Do not surface this calculation in the room. The evaluator cannot and should not factor your visa situation into their assessment of your professional judgment, and raising it introduces complexity that works against you. The correct move is to answer the professional question on its professional merits and to trust that a program genuinely committed to a just culture—which is what the scenario is partly designed to assess—is not a program that would retaliate against someone who reported a patient safety concern through appropriate channels. You are, in part, interviewing the program when you answer this question.
Older applicants and non-traditional applicants with prior professional experience
If you have spent years in another professional field—law, business, science, the military, another healthcare role—you have almost certainly encountered real situations involving misconduct, reporting decisions, and their consequences. This is an asset in this station, not a liability, provided you use it correctly.
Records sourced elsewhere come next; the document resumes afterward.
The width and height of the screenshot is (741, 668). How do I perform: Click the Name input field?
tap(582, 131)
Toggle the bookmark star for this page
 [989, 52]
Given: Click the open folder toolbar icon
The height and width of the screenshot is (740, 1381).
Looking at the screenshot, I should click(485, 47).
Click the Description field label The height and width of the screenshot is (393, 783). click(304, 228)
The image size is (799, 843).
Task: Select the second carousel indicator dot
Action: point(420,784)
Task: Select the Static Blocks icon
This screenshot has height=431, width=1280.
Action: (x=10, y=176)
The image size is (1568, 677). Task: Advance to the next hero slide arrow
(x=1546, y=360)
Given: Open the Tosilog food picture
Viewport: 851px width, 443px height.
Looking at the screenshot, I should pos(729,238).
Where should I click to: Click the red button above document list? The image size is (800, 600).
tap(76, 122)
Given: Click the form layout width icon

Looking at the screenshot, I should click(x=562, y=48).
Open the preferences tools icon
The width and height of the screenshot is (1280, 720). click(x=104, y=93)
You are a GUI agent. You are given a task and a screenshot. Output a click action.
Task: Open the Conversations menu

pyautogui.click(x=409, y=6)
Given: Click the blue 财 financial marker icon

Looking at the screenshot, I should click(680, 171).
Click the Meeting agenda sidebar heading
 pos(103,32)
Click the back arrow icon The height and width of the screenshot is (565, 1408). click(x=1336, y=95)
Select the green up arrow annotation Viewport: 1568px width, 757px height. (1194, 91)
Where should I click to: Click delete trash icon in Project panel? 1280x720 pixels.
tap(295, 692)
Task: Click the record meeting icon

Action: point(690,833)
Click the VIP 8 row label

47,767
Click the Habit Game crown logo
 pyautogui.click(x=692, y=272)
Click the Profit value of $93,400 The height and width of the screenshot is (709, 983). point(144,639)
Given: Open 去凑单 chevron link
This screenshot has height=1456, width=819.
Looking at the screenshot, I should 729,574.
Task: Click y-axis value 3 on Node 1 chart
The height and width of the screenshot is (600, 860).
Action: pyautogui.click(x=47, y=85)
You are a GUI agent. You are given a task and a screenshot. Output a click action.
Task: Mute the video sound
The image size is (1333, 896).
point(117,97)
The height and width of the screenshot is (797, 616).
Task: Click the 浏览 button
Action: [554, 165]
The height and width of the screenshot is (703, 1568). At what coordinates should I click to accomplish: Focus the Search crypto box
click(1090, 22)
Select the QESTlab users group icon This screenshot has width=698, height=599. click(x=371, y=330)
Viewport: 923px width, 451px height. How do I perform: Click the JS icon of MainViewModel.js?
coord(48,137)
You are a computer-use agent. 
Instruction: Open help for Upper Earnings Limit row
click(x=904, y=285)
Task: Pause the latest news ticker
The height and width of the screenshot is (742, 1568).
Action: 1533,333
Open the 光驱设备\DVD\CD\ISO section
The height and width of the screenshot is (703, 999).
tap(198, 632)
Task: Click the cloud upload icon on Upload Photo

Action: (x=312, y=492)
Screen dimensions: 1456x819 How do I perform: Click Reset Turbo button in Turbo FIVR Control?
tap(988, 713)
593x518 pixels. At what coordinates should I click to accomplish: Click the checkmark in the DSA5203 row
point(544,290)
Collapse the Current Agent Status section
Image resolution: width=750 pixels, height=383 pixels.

The correct use: brief, specific reference to a real situation that demonstrates you have internalized these principles under actual pressure, not just in theory. "I've been in a situation where I had to decide whether to escalate a concern about a colleague's conduct, and the hardest part was—" is a credible opening that an evaluator will lean into. The incorrect use: over-generalizing from a prior field in ways that suggest you think the medical context is the same ("in law we would just..."), or using prior experience as a way to avoid engaging with the medical-specific stakes in the scenario.
Applicants with prior professionalism citations
If your own record includes a professionalism concern—a prior citation, a remediation, a leave of absence related to conduct—you may be asked about this scenario with a follow-up that links it to your history: "Given what happened in your own training, how do you think about professionalism reporting now?"
The correct move: do not try to separate your history from the answer. Acknowledge directly that your own experience gives you a particular lens on this scenario. If your history involved a situation where you were the subject of a reporting process, you can note what you learned from being on that side of it—what felt fair, what felt disproportionate, how the process could have been better. This is genuine reflection that is extraordinarily difficult to fake and scores well precisely because it is rare. What you cannot do is allow your prior experience to shade your answer toward minimizing the obligation to report: evaluators will notice that immediately and score it as unresolved.
Couples match candidates
In couples match scenarios where you and your partner are applying to the same or nearby programs, your co-intern in this scenario could theoretically be your partner or a mutual close friend in your cohort. Evaluators occasionally push on the friendship variant specifically because they are aware of couples match dynamics.
The answer does not change substantively—the professional obligation is the same—but your acknowledgment of the relational complexity can be more specific and more honest: "If this were my partner, the conversation would be the hardest one I'd ever have to initiate. But the obligation would be the same." Candidates who convey that they have genuinely thought about what this would cost them, and made the decision anyway, are more credible than candidates who present a conflict-free theoretical answer. The evaluator's job is to probe for genuine moral reasoning; showing you understand the actual cost of the right decision is evidence that you have it.